» Data shown:
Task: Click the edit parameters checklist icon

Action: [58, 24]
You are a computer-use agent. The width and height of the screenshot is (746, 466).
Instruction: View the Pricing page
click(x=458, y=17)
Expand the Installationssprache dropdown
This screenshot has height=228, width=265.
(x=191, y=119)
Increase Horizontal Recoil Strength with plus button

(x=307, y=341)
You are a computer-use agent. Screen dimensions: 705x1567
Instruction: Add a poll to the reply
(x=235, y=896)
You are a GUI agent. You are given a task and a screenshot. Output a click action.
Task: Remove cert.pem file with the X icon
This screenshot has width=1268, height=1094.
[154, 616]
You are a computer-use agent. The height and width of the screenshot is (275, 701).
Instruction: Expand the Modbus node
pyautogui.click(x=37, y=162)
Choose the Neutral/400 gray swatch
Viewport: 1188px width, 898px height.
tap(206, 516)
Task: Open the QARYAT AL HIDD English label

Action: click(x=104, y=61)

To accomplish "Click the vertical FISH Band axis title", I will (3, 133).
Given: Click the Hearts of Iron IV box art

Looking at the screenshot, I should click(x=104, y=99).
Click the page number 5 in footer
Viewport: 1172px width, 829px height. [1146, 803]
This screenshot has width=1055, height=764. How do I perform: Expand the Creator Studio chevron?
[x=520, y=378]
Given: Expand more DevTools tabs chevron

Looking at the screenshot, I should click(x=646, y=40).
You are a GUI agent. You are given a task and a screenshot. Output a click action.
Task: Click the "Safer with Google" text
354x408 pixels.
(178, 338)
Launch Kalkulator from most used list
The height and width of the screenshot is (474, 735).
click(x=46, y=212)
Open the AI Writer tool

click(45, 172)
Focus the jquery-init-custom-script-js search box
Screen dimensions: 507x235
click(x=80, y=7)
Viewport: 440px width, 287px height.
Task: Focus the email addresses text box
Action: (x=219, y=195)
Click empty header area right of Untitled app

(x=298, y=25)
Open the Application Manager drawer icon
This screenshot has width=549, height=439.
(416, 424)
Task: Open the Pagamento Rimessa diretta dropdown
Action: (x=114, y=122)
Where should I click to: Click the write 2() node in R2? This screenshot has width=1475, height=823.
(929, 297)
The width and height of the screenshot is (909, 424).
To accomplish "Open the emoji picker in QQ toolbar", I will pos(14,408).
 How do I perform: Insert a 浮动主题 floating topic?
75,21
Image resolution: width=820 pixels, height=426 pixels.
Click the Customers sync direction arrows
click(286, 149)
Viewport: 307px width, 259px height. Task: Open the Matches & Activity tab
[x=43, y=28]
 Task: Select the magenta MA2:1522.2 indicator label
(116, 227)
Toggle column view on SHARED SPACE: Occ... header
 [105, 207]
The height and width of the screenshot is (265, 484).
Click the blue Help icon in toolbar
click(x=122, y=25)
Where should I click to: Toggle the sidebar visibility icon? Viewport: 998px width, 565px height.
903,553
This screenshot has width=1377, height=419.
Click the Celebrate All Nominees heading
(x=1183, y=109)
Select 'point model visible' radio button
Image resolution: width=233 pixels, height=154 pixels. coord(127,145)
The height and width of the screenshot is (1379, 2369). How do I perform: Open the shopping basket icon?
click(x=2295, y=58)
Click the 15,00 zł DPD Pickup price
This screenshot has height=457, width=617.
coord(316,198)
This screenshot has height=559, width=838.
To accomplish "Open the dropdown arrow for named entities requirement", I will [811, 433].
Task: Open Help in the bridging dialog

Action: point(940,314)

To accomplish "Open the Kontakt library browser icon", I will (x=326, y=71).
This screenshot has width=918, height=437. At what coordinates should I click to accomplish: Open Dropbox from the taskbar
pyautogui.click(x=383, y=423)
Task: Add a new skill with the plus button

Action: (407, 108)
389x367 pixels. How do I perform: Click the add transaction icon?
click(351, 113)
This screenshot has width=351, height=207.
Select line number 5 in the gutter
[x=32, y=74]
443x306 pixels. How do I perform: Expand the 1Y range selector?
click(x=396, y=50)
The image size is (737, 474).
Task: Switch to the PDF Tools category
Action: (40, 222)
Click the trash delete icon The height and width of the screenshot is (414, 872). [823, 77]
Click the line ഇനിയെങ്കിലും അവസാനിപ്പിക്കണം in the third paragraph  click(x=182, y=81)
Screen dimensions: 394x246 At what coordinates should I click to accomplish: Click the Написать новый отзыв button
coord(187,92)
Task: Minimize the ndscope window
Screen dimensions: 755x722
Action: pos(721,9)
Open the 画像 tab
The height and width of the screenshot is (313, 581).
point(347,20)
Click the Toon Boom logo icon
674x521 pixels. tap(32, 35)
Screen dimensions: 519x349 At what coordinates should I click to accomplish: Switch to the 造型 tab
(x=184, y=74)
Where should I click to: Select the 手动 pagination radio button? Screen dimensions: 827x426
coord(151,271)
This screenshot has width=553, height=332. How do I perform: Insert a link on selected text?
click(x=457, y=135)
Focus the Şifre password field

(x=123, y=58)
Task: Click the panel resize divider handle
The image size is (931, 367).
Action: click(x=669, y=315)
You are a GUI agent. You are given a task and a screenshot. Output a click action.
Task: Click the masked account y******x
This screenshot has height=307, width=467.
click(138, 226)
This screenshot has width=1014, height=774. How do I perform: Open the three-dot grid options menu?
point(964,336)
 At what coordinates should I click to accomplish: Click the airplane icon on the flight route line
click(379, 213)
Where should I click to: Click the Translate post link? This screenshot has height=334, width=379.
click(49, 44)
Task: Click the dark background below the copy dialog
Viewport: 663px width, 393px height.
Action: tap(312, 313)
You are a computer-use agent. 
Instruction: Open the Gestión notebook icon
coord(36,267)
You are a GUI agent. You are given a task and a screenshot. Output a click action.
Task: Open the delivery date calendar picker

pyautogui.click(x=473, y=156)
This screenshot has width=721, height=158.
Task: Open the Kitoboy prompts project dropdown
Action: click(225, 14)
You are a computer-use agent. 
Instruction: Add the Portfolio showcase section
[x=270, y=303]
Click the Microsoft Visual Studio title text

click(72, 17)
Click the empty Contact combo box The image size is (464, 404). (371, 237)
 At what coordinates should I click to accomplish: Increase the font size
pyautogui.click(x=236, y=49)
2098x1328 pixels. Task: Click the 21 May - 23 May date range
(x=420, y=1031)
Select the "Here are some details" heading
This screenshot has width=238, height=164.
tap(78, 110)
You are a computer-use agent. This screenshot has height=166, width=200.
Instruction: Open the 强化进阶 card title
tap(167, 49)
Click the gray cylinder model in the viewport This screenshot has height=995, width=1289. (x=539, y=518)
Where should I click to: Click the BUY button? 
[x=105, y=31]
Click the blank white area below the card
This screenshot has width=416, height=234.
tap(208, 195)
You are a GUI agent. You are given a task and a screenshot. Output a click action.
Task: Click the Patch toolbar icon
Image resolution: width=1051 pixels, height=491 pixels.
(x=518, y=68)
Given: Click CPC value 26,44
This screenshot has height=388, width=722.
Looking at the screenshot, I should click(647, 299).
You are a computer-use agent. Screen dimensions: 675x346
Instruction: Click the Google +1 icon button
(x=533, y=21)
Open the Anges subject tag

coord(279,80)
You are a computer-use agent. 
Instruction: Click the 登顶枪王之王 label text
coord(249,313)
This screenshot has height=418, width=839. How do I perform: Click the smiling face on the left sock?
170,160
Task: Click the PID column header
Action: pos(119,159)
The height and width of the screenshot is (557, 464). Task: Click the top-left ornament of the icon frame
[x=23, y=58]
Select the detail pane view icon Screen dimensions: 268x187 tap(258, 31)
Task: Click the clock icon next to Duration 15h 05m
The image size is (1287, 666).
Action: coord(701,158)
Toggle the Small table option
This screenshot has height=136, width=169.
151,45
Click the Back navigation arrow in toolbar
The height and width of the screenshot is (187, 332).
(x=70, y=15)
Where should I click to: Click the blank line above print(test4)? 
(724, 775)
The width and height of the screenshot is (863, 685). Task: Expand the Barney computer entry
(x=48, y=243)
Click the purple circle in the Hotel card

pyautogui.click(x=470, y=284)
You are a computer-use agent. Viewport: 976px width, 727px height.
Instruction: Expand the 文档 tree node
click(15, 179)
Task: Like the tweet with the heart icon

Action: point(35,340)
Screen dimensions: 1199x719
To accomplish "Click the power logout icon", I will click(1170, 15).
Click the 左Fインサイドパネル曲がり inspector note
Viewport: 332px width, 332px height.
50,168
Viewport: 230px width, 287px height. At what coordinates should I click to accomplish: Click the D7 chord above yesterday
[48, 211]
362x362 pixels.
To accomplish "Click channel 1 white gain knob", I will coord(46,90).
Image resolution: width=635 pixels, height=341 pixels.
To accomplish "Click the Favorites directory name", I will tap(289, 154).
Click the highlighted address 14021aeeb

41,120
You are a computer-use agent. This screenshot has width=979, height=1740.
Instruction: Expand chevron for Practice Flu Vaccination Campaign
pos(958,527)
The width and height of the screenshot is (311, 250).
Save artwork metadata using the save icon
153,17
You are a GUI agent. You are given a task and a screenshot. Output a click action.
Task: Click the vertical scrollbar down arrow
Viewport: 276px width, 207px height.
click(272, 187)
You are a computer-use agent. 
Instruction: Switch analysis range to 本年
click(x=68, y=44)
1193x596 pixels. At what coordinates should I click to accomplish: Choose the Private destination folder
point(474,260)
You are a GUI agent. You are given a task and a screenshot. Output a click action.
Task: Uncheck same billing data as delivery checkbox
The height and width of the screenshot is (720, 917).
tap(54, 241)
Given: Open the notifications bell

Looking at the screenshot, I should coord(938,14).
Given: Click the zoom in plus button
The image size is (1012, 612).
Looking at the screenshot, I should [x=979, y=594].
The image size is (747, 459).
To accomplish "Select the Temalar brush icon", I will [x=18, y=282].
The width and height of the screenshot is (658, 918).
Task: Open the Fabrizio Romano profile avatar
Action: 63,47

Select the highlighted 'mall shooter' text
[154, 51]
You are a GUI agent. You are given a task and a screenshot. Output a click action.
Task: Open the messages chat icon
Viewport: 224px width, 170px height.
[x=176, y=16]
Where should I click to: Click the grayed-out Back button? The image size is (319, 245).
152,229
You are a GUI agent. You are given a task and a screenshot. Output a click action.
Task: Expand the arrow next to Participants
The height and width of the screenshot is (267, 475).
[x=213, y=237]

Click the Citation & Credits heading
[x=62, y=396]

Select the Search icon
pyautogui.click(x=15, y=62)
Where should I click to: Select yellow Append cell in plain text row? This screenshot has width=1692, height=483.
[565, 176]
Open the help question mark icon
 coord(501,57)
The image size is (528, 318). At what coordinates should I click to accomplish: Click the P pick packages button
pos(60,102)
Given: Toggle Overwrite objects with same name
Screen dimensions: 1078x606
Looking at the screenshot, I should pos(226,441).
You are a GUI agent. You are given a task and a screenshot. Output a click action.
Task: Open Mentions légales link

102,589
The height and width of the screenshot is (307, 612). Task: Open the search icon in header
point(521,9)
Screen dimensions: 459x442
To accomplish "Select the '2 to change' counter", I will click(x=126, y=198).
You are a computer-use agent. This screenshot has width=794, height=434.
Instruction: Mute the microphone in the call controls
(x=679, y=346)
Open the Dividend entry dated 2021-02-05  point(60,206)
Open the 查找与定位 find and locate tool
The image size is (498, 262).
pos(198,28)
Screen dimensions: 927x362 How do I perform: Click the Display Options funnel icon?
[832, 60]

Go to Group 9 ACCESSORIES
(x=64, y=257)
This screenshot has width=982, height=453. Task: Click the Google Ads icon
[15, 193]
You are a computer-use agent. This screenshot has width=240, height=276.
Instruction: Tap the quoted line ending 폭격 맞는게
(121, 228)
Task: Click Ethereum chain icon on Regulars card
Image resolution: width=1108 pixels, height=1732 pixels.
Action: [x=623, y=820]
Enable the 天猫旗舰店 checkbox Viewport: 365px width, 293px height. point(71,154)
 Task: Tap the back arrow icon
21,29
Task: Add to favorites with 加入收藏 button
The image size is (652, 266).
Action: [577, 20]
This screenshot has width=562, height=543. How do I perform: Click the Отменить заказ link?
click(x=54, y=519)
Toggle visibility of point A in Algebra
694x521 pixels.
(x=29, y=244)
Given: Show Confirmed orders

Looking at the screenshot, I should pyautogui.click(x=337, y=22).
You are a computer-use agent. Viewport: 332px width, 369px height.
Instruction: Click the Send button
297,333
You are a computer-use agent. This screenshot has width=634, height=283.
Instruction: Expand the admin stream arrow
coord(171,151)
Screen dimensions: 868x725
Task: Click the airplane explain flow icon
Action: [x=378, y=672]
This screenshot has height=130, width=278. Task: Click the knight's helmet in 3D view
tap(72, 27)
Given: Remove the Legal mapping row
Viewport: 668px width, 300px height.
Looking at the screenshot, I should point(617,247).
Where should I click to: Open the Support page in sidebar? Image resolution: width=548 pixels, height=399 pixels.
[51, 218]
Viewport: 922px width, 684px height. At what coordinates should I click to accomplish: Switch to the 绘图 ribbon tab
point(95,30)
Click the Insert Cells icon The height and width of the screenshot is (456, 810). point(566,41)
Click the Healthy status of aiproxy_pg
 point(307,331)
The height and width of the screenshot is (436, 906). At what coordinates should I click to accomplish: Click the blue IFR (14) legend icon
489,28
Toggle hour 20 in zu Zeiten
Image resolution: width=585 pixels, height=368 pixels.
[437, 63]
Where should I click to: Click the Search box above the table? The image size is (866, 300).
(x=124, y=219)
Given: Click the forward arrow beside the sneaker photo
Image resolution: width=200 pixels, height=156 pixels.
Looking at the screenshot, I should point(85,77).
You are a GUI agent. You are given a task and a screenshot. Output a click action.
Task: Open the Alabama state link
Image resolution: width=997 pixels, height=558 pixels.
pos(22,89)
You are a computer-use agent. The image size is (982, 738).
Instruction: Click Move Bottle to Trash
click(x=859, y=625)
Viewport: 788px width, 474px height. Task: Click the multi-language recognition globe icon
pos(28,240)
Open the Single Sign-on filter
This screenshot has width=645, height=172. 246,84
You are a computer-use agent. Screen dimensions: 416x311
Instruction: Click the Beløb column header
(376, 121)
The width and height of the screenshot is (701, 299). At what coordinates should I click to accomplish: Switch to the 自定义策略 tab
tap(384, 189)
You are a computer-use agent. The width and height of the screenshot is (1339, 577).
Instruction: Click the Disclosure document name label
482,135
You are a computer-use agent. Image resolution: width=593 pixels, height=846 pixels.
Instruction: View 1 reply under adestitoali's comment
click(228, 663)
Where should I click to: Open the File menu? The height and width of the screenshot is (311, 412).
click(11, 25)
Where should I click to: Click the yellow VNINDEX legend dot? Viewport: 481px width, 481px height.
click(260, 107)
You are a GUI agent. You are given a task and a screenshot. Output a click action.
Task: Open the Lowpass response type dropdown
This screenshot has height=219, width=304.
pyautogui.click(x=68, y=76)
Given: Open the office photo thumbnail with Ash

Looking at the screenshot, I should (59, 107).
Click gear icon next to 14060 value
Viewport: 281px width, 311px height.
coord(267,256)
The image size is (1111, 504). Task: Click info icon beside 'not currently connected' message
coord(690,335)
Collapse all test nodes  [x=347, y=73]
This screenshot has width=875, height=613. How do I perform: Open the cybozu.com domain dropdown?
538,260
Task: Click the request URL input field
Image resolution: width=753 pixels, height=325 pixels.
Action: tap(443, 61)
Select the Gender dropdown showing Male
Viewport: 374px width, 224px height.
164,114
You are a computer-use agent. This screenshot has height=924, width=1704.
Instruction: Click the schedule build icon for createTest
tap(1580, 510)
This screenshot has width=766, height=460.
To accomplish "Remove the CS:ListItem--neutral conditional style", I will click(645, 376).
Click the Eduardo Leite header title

» Task to carry out: All of the lines above that carry the string "Remove" need to be found and copied.

» Exercise solution:
Task: Remove cert.pem file with the X icon
Given: Remove the Legal mapping row
To accomplish "Remove the CS:ListItem--neutral conditional style", I will click(645, 376).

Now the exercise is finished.